Job: Return the entries below exactly as they appear, from the line containing "Jump to last page in bottom pagination" through the line containing "Action: [x=675, y=98]", with both of those lines included.

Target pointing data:
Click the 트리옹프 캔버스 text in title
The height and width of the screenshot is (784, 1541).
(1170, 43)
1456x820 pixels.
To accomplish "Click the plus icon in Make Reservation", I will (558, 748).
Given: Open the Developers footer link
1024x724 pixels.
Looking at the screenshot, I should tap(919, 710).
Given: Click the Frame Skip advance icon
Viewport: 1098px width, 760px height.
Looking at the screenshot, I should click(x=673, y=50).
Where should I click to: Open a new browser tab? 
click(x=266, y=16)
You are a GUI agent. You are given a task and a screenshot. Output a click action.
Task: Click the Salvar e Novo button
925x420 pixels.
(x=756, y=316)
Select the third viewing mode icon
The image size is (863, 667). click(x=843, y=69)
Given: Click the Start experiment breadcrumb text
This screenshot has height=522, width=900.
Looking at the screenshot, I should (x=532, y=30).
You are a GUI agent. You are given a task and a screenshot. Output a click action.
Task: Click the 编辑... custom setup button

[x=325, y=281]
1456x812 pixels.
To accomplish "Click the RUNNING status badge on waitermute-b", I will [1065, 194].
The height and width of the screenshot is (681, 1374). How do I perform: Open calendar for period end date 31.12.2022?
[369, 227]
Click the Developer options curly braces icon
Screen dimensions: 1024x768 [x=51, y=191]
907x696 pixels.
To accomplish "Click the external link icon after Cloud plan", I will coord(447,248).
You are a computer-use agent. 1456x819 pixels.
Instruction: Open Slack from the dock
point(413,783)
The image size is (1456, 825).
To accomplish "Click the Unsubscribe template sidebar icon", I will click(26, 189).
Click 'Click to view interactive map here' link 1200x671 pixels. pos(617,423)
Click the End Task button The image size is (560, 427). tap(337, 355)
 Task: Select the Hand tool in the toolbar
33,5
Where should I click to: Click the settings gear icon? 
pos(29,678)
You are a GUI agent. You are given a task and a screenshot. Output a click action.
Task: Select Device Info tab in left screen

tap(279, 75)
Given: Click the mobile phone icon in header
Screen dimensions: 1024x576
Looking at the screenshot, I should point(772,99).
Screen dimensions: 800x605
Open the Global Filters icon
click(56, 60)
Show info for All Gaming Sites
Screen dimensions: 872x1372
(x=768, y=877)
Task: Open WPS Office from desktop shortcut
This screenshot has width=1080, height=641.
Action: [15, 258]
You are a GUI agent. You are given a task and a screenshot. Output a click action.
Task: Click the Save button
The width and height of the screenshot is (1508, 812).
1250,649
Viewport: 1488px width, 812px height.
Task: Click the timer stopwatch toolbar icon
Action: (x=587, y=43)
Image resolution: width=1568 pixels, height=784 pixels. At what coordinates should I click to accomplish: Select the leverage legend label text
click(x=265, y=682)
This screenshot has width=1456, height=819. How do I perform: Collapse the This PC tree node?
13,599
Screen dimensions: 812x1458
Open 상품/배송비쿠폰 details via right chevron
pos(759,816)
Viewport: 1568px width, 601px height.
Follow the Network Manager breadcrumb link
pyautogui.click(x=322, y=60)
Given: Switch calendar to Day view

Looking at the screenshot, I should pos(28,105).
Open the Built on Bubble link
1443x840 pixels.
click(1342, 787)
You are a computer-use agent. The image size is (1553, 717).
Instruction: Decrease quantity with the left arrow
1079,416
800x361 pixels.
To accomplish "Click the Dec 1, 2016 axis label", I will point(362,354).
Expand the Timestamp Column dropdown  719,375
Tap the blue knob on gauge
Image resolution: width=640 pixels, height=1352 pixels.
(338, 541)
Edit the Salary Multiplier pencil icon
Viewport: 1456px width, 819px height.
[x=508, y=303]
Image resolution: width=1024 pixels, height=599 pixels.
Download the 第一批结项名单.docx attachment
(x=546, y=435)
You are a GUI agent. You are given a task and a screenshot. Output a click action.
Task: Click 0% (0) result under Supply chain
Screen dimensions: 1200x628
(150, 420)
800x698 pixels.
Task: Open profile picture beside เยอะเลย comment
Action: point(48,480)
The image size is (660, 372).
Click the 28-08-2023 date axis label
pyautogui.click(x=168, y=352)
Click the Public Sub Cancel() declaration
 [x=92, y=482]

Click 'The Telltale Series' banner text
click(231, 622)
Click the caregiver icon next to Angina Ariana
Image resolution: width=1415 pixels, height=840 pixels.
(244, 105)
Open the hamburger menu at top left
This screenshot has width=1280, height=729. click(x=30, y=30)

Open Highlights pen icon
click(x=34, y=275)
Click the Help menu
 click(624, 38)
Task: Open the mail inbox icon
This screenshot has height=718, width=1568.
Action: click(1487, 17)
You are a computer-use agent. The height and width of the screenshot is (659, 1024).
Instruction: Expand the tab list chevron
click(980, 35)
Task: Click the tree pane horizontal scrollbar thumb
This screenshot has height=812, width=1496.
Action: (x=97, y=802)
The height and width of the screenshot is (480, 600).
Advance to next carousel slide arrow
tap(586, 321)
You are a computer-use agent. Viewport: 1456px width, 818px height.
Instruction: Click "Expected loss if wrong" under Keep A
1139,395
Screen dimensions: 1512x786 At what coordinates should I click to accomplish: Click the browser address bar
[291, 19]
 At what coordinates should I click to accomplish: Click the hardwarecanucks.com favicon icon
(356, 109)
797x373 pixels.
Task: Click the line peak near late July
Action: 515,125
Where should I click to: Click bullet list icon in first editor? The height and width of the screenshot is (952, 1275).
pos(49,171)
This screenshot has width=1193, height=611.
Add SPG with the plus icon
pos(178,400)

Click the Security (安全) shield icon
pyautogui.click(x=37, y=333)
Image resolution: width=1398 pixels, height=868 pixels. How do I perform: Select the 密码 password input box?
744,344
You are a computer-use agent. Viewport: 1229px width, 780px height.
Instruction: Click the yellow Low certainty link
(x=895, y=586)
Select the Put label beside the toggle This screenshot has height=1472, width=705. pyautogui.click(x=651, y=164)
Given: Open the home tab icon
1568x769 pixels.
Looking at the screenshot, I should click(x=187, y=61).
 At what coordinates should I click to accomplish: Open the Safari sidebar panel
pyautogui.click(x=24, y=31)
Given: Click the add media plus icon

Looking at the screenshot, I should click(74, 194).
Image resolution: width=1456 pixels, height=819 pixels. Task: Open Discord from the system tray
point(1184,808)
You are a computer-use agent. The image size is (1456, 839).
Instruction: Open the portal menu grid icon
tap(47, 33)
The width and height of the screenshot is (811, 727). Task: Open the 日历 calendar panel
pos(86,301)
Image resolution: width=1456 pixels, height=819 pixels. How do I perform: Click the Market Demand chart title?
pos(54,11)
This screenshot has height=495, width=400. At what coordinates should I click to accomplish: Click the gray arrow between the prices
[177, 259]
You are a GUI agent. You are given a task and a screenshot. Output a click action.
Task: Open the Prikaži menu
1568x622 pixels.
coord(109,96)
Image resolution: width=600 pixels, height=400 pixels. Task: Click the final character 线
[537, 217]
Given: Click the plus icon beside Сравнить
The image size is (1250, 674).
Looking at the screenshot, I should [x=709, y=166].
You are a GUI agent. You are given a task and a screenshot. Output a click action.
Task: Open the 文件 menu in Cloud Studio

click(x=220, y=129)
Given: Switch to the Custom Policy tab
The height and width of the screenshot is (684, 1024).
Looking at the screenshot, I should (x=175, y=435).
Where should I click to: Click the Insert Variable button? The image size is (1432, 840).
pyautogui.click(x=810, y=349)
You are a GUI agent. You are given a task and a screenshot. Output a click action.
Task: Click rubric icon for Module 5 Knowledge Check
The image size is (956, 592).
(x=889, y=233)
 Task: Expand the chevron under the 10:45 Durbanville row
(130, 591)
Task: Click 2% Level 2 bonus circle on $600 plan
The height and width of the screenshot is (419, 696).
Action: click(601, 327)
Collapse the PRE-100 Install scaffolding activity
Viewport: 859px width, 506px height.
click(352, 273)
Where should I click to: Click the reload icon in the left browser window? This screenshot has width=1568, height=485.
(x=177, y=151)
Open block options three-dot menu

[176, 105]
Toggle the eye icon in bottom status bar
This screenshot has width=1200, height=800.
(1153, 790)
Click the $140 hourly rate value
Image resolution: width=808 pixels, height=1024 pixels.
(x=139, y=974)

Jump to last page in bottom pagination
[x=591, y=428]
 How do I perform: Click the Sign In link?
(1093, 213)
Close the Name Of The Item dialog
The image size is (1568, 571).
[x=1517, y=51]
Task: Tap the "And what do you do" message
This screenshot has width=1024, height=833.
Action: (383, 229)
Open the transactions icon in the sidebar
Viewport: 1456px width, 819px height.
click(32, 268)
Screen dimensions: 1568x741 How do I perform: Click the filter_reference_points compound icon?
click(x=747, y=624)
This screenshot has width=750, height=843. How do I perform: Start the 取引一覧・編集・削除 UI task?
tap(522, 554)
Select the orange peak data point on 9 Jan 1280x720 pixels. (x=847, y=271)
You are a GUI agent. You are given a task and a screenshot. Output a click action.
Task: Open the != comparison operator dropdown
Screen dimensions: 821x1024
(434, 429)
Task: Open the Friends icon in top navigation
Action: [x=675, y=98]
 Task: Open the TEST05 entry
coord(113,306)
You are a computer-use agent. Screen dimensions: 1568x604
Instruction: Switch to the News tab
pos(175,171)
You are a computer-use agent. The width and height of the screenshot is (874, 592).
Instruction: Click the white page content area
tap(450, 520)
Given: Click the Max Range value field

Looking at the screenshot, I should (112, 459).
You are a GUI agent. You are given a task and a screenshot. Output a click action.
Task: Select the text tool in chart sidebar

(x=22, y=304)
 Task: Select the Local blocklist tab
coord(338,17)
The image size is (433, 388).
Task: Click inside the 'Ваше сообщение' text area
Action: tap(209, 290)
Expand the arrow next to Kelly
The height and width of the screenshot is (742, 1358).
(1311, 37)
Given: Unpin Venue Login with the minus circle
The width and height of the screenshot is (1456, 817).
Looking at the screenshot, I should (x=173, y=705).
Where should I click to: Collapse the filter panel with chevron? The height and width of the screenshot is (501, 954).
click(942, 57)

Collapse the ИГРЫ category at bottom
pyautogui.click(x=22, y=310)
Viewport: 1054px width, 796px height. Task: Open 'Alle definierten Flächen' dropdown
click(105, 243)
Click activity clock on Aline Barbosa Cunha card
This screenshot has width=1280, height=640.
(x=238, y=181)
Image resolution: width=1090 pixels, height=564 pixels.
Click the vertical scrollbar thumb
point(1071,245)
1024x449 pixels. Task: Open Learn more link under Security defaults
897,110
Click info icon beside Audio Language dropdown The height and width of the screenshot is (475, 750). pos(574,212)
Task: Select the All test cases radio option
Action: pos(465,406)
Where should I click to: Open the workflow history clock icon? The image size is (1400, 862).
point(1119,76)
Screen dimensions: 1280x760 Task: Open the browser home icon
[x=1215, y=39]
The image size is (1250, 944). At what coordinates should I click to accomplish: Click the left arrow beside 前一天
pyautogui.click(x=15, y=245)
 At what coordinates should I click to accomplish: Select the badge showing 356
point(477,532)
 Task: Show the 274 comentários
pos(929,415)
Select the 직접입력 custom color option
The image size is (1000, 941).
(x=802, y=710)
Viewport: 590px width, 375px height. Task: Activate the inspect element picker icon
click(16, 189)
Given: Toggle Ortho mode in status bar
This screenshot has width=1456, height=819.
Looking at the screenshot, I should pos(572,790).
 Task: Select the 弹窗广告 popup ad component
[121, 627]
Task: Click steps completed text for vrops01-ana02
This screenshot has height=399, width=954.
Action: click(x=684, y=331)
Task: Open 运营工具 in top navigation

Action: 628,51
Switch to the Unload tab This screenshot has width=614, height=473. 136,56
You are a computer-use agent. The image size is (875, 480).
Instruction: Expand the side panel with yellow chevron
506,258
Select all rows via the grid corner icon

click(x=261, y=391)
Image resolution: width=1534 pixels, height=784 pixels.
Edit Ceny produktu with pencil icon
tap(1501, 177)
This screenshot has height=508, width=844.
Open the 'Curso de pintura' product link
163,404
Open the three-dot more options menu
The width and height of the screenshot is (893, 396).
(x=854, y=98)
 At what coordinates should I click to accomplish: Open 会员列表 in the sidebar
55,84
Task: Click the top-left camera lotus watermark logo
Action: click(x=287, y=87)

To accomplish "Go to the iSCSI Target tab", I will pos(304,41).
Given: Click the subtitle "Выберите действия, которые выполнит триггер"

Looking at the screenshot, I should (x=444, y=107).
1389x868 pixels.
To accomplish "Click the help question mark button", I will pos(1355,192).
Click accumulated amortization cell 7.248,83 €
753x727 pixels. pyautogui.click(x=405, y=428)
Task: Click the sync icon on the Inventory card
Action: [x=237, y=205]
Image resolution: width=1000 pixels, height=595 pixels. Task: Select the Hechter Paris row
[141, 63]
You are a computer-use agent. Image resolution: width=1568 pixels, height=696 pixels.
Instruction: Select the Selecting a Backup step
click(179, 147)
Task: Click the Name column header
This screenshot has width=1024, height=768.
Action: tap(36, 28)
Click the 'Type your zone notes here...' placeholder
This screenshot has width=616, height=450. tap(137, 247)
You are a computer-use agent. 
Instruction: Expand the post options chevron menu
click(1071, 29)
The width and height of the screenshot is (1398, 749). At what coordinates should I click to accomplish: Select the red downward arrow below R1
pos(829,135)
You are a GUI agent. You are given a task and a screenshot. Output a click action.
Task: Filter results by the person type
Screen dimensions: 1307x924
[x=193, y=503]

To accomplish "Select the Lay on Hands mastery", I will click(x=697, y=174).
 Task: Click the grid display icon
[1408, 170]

Response for this exercise:
Jump to last page in bottom pagination
[x=591, y=428]
 How do I perform: Click the Sign In link?
(1093, 213)
Close the Name Of The Item dialog
The image size is (1568, 571).
[x=1517, y=51]
Task: Tap the "And what do you do" message
This screenshot has width=1024, height=833.
Action: (383, 229)
Open the transactions icon in the sidebar
Viewport: 1456px width, 819px height.
click(32, 268)
Screen dimensions: 1568x741 How do I perform: Click the filter_reference_points compound icon?
click(x=747, y=624)
This screenshot has width=750, height=843. How do I perform: Start the 取引一覧・編集・削除 UI task?
tap(522, 554)
Select the orange peak data point on 9 Jan 1280x720 pixels. (x=847, y=271)
You are a GUI agent. You are given a task and a screenshot. Output a click action.
Task: Open the != comparison operator dropdown
Screen dimensions: 821x1024
(434, 429)
Task: Open the Friends icon in top navigation
Action: [x=675, y=98]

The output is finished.